WASHINGTON — President Trump on Monday announced $12 billion in fresh economic assistance for US farmers grappling with the effects of ongoing trade negotiations with China and others.

“We love our farmers, and as you know, the farmers like me, based on voting trends,” Trump said at the White House, surrounded by farmers. 

“They’re great people. They’re the backbone of our country.” 

As much as $11 billion will come from a new Department of Agriculture program providing bridge payments by Feb. 28 to farmers of corn, cotton, sorghum, soybean, rice, wheat, sunflower, sesame and other row crops.

Trump noted in a White House roundtable event announcing the funding that revenue from his administration’s tariffs will help provide it.

The Farmer Bridge Assistance program is meant to help the farmers “recover from years of unjustified trade actions on American agricultural goods by foreign governments, accumulated inflation costs under the previous administration and other market disruptions,” a White House official said.

“Payments will provide certainty to farmers as they market this year’s harvest and plan for next year’s crops,” the official said.

Another $1 billion will be set aside for crop producers not covered by the program. The pending announcement was first reported by Bloomberg.

Treasury Secretary Scott Bessent, Agriculture Secretary Brooke Rollins and members of Congress joined Trump for the roundtable to announce the funding.

“We are holding $1 billion back just to ensure that we are covering … some specialty crops and others,” Rollins said.

Cordt Holub, a fifth-generation Iowa farmer, told the president that the funding amounted to “Christmas early” and said the bridge payment for row-crop farmers would carry them through the year.

“What you’re doing here in DC is working. You have a backbone to stand up to other countries for trade,” Holub told the president at the event. “You’re getting things done — tax provisions — I’ll potentially be able to pass on a farm to my children because of you.”

The bailout comes amid the president’s trade wars — particularly those involving exports to China — and as farmers are expected to be $28 billion in the red for the 2025-26 crop year, according to the American Farm Bureau Federation. The figure is up from $17 billion the previous year.

In terms of one crucial crop, soybeans, the US exports almost half of its production annually, while China usually takes around one-quarter of the total 29 million metric tons of what’s exported every year. But ongoing talks with Beijing stalled purchases and caused price fluctuations.

The other half of US soybean production is processed for livestock feed, various cooking oils and biofuels such as diesel.
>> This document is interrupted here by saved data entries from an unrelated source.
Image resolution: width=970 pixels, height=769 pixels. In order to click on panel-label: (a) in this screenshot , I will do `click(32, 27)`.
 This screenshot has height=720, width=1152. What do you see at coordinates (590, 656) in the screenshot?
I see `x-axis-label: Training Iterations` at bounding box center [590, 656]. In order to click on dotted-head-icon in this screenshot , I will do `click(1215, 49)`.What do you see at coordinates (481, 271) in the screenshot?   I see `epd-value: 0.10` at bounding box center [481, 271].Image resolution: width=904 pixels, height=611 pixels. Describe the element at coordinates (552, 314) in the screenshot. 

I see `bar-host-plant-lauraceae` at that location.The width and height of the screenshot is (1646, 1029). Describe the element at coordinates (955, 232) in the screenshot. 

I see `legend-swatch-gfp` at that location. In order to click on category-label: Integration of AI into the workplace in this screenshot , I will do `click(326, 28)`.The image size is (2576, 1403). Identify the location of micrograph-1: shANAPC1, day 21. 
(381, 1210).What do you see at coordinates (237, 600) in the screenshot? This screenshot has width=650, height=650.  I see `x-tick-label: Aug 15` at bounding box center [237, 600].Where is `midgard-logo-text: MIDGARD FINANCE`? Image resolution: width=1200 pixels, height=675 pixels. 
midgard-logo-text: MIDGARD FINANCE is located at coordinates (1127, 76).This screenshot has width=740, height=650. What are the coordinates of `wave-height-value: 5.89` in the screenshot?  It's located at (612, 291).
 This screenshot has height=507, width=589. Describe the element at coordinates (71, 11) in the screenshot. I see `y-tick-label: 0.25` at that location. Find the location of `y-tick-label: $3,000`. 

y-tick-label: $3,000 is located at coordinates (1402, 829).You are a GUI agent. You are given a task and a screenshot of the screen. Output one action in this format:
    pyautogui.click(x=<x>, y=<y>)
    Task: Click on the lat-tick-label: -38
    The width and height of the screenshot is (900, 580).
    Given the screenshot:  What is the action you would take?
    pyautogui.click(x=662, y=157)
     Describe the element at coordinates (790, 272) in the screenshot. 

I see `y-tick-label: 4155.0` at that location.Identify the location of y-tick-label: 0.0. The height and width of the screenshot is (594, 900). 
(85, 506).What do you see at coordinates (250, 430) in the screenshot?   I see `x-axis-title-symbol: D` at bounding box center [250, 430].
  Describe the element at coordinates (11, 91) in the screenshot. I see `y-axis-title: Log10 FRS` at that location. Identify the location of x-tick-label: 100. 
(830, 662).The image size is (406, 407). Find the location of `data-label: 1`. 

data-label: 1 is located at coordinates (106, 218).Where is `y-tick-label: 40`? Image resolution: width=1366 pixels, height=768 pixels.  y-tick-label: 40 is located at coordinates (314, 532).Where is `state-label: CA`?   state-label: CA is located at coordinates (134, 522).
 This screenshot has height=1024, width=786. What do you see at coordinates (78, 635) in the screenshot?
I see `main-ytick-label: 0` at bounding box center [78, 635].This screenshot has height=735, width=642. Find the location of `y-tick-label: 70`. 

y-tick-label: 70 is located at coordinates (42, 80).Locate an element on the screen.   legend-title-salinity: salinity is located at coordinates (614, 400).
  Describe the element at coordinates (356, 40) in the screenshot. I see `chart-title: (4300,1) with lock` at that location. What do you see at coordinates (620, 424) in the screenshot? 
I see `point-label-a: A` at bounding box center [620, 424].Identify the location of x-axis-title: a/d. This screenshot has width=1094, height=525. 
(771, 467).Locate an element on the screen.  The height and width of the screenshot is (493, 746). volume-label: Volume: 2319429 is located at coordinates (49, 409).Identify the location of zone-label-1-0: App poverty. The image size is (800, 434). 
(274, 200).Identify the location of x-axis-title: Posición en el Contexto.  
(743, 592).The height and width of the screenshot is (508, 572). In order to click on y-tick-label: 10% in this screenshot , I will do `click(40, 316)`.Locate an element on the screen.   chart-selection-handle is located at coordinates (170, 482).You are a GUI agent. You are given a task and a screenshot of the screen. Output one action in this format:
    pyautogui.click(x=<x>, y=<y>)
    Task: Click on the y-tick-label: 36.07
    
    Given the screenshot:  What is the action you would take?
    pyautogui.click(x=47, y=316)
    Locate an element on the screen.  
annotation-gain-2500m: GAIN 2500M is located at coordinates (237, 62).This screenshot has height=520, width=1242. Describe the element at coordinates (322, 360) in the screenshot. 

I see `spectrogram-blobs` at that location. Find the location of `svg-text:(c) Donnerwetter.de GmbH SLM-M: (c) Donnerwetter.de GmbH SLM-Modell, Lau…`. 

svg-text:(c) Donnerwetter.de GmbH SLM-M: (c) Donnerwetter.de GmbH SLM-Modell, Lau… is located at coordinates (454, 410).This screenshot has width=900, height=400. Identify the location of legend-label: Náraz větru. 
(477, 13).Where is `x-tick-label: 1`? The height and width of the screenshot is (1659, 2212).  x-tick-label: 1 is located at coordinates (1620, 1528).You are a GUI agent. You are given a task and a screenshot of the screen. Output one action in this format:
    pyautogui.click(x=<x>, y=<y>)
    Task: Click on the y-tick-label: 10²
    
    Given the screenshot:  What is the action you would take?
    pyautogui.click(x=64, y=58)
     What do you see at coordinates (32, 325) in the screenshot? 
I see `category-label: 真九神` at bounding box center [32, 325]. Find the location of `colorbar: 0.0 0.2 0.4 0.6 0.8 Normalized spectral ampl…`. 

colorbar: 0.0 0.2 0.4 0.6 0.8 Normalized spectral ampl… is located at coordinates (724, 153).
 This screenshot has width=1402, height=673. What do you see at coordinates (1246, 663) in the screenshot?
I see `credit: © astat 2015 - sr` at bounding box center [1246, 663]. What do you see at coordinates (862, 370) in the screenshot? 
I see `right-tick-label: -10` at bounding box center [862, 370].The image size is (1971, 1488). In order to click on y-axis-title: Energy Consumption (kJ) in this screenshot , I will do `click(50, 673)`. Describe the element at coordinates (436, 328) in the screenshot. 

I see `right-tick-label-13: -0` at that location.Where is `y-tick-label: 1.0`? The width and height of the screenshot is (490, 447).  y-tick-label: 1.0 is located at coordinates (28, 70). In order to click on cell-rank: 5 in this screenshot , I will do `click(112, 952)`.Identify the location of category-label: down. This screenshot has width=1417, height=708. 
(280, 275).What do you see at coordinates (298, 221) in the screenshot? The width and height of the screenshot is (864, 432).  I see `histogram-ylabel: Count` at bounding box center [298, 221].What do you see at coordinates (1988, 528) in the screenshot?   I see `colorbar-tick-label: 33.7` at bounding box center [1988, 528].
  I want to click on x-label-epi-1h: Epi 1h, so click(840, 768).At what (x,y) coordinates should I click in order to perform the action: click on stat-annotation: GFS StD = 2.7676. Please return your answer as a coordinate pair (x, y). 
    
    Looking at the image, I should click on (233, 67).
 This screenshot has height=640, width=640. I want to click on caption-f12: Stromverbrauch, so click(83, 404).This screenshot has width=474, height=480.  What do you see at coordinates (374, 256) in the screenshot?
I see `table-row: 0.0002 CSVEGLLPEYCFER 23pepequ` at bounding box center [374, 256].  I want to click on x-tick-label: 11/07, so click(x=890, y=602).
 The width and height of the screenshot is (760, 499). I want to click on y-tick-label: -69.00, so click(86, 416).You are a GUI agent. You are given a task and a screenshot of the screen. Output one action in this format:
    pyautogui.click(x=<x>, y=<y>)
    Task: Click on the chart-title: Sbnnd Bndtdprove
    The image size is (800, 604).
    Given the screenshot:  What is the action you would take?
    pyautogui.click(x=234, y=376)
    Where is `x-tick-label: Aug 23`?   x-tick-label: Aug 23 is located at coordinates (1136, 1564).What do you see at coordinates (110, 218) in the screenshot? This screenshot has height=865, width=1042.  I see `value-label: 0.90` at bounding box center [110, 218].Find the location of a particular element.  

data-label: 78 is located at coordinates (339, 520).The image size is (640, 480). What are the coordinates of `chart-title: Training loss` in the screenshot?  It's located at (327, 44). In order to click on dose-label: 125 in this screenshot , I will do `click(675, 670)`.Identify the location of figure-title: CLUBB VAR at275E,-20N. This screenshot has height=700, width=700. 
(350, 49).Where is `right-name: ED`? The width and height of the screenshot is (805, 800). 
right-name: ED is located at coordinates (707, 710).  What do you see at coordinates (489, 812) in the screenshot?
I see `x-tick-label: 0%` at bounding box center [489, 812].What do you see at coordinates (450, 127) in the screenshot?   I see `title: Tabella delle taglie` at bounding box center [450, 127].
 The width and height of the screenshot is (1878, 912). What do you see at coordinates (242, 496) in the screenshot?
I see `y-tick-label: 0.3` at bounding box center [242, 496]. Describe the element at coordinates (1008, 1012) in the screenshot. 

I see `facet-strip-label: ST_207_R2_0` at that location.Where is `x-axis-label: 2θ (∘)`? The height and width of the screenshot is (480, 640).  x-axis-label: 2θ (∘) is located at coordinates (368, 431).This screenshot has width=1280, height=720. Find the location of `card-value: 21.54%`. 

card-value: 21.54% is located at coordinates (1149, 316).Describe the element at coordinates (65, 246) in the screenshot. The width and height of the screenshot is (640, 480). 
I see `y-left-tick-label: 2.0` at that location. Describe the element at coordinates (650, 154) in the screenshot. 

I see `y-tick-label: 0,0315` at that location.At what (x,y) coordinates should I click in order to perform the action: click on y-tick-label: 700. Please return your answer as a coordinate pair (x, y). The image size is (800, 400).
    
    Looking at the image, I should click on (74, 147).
In October, Bessent announced that China had agreed to buy 12 million metric tons of US soybeans this season and 25 million tons annually for each of the next three years as part of a trade agreement.

Trump said Monday that the promised purchases will total $40 billion but could climb higher.

The US in turn said it would lower tariffs on Chinese goods to 47% after threatening up to 100% in additional import duties.

Chapter 12 farm bankruptcies spiked 60% in the first half of this year when compared with 2024, The Wall Street Journal reported.

Trump will be kicking off a tour in Pennsylvania on Tuesday to tout his administration’s economic successes, even as polls show the president’s favorability on the issue is flagging.

Core inflation is up 2.8% since September of last year, the US Department of Commerce reported Friday, and layoffs have topped 1 million.

There also have been concerns about whether the US is moving toward widening disparities between top earners and the working class.

Those concerns grew with the 2025 off-year elections in New Jersey, Virginia and New York City, where socialist Mayor-elect Zohran Mamdani had a winning message of economic “affordability.”

“I think affordability is the greatest con job,” Trump told reporters at the White House last week when asked about a messaging shift on the issue.

Democrats have meanwhile been floating a Make America Affordable Again counter-messaging campaign.

Surging inflation under former President Joe Biden was one of the key issues that propelled Trump to win back the White House in 2024 — and the issue is sure to be a significant factor in the upcoming 2026 midterm congressional elections.

The president has already floated some new proposals — including up to $2,000 tariff rebates, $1,000 “Trump account” savings funds for kids and 50-year mortgages — in preparation.

Tax cuts tucked into Trump’s One Big Beautiful Bill Act are also hoped to fuel an economic boom in the coming year, especially through provisions that end taxes on tips.